▶ [実施する作業]:
A: 作業車の特許文書のうち、「この構造では、座席支持体を兼」から「い込むように構成されていた。」まで（末尾の語句も含む）を一字一句そのまま書き写してください。
B: 作業車の特許文書によると、従来の構造でラジエータに外気を取り込むために、車体外板には何が形成されていましたか？
C: 作業車の特許文書にある次の一文を英語に訳してください：「本発明は、前輪と後輪との間に配備された運転部の後方下部にエンジンが設けられ、かつ運転部における運転座席の下側空間にエンジン冷却用のラジエータが設けられている作業車に関する。」

▶ [提供された抜粋]:
+ + + + + + +

説明

作業車

【課題】 運転座席下の空間をラジエータの配設用空間として有効利用しながら、運転座席に搭座する運転者への騒音を簡単な構造で抑制できるようにする。
【解決手段】
運転座席5の横側部に設けられた車体外板50aとの間に吸気用間隙sを隔てて対向するように、車体外板50aの内向き面に対面させてラジエータ42を配置し、そのラジエータ42に対する外気取り込み口を、相対向するラジエータ42と車体外板50aとの間で、下方もしくは後方に開口させてある。

【発明の詳細な説明】
【技術分野】
【0001】
本発明は、前輪と後輪との間に配備された運転部の後方下部にエンジンが設けられ、かつ運転部における運転座席の下側空間にエンジン冷却用のラジエータが設けられている作業車に関する。
【背景技術】
【0002】
上記のように、エンジンを運転座席の後方側に備え、かつ運転座席の下側空間をラジエータの配設用空間として利用できるようにした技術としては、従来より下記の特許文献1に記載のものが知られている。
この構造では、座席支持体を兼ねる遮蔽カバーと運転座席の横側部に位置する車体外板とを備えて、操縦者が位置する運転部空間と、エンジンが搭載されえる後方下部空間とを区画するように構成されている。そして、ラジエータに対する外気の取り込みは、ラジエータの吸気面に対向配置した車体外板に吸気用スリットを形成することによって車体の横側方から吸い込むように構成されていた。

+ + + + + + +

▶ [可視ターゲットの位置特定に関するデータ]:

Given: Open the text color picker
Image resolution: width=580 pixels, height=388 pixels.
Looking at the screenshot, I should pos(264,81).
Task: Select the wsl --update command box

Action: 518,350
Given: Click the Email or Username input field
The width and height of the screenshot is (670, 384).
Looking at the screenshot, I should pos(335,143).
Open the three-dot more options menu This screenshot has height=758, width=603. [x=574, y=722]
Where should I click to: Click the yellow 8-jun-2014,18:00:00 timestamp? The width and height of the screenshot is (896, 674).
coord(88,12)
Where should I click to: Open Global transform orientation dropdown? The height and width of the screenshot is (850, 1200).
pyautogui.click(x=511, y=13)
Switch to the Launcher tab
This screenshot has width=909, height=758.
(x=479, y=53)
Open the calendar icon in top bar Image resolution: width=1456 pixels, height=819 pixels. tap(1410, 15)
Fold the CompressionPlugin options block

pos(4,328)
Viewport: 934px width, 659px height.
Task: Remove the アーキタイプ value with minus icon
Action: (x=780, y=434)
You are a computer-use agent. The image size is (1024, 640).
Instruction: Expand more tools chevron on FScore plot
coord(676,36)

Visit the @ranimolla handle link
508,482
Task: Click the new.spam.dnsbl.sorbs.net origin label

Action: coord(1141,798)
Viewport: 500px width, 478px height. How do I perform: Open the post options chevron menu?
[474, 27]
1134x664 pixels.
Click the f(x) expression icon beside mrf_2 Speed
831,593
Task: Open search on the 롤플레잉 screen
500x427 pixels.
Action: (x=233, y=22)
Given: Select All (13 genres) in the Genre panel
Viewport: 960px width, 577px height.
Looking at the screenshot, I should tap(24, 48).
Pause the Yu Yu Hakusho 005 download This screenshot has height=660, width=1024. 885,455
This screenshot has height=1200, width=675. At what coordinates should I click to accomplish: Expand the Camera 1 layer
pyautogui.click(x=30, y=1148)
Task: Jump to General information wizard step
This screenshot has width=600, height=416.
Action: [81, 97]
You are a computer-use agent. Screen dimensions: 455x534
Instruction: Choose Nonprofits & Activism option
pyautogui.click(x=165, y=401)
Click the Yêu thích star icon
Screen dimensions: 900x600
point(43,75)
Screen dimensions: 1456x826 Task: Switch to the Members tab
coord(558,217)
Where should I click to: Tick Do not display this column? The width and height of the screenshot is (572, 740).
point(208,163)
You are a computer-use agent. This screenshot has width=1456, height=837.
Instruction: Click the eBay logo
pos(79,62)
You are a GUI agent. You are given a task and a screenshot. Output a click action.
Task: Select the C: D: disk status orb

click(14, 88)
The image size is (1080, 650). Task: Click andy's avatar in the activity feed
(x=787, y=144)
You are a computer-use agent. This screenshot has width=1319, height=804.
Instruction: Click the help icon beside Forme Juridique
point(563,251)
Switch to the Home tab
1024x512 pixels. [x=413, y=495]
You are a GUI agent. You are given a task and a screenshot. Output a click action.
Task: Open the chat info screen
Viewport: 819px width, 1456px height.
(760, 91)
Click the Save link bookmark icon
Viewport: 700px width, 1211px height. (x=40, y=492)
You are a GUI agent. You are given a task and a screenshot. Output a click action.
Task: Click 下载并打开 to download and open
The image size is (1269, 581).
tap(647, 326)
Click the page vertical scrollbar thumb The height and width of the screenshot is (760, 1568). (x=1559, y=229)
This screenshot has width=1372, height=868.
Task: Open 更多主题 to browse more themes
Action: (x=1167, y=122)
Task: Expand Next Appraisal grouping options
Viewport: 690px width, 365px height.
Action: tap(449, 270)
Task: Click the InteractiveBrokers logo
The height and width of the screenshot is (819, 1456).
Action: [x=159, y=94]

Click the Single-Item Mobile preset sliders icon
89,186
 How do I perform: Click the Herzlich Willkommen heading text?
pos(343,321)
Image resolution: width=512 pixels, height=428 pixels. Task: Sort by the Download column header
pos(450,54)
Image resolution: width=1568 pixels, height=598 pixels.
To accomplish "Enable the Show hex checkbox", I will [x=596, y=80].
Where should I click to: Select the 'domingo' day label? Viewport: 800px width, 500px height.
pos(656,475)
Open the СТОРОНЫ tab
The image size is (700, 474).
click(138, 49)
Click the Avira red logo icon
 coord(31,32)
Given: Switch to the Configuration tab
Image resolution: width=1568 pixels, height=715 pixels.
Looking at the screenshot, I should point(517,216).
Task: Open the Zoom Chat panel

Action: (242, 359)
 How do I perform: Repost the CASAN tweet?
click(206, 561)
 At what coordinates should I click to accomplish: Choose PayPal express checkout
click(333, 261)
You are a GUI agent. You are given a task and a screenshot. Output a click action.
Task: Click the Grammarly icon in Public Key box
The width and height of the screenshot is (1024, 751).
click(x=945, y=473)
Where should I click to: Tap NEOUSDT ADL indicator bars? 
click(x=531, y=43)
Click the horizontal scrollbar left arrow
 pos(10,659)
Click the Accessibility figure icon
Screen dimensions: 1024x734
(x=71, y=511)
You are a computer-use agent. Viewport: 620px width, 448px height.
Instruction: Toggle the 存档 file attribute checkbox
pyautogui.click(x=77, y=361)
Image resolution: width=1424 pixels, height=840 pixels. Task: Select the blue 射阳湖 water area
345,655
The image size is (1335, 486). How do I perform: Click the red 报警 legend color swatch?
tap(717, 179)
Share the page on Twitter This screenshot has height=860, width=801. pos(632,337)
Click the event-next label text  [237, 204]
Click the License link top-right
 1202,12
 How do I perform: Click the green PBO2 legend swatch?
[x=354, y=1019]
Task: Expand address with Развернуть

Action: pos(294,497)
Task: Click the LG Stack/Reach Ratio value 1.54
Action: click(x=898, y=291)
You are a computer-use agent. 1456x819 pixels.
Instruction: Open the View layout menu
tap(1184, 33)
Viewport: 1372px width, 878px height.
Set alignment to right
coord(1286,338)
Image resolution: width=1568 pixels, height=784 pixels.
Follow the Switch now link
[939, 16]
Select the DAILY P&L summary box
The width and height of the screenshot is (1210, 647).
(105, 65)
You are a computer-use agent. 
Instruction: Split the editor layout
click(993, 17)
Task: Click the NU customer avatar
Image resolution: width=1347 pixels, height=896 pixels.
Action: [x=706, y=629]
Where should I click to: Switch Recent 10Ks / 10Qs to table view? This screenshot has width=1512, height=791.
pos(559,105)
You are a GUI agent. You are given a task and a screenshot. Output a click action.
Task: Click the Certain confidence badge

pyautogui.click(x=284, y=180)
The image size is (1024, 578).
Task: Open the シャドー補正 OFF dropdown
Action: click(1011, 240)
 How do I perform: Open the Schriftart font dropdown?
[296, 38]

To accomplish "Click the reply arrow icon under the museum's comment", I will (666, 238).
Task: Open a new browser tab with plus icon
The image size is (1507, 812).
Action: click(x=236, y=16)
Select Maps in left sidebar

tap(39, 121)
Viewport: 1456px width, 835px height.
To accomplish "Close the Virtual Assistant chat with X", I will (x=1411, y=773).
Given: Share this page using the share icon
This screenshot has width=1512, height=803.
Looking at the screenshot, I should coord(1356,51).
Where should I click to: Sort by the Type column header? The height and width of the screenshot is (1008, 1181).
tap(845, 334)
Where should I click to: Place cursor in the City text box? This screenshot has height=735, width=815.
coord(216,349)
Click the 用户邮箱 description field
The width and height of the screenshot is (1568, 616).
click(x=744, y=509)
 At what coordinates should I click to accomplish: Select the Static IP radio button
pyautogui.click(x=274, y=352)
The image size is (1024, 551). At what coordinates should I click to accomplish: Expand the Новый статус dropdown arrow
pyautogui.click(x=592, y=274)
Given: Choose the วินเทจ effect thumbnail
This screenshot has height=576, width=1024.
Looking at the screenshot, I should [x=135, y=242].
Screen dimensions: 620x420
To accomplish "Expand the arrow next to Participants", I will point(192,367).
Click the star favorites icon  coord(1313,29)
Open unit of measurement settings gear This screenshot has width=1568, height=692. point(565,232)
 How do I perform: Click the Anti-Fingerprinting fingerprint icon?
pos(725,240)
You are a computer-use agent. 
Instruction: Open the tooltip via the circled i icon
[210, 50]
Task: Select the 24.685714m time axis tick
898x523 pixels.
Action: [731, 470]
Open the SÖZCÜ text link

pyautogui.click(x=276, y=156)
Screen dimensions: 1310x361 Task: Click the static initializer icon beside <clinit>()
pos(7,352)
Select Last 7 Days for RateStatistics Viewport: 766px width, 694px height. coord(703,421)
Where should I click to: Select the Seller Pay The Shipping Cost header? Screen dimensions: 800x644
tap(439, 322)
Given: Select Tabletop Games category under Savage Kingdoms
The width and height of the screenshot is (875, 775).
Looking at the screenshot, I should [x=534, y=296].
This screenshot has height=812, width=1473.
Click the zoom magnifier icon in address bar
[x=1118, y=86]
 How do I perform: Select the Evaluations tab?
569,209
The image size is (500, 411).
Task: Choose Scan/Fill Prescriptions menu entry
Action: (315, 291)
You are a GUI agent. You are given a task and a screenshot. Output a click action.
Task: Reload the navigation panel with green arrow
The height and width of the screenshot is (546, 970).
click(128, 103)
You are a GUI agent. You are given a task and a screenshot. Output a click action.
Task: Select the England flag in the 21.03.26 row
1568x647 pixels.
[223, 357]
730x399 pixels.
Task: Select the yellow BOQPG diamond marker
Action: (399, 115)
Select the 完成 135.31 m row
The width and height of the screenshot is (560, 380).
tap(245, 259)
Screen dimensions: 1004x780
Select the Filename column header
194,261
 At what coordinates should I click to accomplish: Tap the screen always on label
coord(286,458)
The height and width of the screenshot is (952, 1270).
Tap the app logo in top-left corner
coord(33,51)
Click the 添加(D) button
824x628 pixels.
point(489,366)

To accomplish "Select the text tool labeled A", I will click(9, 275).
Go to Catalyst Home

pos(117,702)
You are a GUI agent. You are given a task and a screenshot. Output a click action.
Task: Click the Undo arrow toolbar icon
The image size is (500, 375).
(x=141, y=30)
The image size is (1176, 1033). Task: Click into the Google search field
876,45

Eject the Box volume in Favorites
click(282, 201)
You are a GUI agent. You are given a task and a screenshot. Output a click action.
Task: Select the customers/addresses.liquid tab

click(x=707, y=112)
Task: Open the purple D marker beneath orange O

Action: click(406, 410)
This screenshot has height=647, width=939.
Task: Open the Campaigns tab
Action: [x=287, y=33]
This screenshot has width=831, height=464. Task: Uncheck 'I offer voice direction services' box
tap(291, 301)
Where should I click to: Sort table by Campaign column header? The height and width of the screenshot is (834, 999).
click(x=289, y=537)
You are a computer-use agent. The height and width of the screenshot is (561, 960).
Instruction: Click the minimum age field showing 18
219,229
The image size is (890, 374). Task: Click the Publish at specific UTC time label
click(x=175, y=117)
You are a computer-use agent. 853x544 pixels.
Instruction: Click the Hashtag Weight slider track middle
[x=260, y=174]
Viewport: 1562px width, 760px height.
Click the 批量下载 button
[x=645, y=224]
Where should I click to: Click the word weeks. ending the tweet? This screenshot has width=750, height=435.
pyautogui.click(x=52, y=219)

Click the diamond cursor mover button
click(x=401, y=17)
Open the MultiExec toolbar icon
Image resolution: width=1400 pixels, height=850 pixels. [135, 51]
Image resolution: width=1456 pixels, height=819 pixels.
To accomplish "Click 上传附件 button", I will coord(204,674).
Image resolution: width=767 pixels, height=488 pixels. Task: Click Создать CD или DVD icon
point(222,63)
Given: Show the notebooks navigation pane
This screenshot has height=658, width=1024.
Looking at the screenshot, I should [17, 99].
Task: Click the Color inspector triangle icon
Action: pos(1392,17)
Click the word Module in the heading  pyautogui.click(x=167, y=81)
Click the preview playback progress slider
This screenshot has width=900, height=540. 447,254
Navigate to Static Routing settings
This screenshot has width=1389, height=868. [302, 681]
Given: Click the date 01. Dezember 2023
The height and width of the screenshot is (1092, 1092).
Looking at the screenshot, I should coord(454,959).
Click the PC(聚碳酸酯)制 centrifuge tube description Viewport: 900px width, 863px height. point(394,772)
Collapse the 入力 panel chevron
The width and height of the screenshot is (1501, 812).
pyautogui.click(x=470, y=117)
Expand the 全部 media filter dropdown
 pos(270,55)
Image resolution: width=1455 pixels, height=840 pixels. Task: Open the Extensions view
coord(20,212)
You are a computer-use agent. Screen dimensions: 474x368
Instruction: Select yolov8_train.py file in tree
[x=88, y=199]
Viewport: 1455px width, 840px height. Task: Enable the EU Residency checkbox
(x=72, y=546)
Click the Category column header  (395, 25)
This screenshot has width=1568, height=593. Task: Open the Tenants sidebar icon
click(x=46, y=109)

+ + + + + + +

▶ [演習の結果]:
A:
この構造では、座席支持体を兼ねる遮蔽カバーと運転座席の横側部に位置する車体外板とを備えて、操縦者が位置する運転部空間と、エンジンが搭載されえる後方下部空間とを区画するように構成されている。そして、ラジエータに対する外気の取り込みは、ラジエータの吸気面に対向配置した車体外板に吸気用スリットを形成することによって車体の横側方から吸い込むように構成されていた。

B: 吸気用スリット

C: The present invention relates to a work vehicle in which an engine is provided in a rear lower portion of a driving section arranged between the front wheels and the rear wheels, and a radiator for cooling the engine is provided in the space below the driver's seat in the driving section.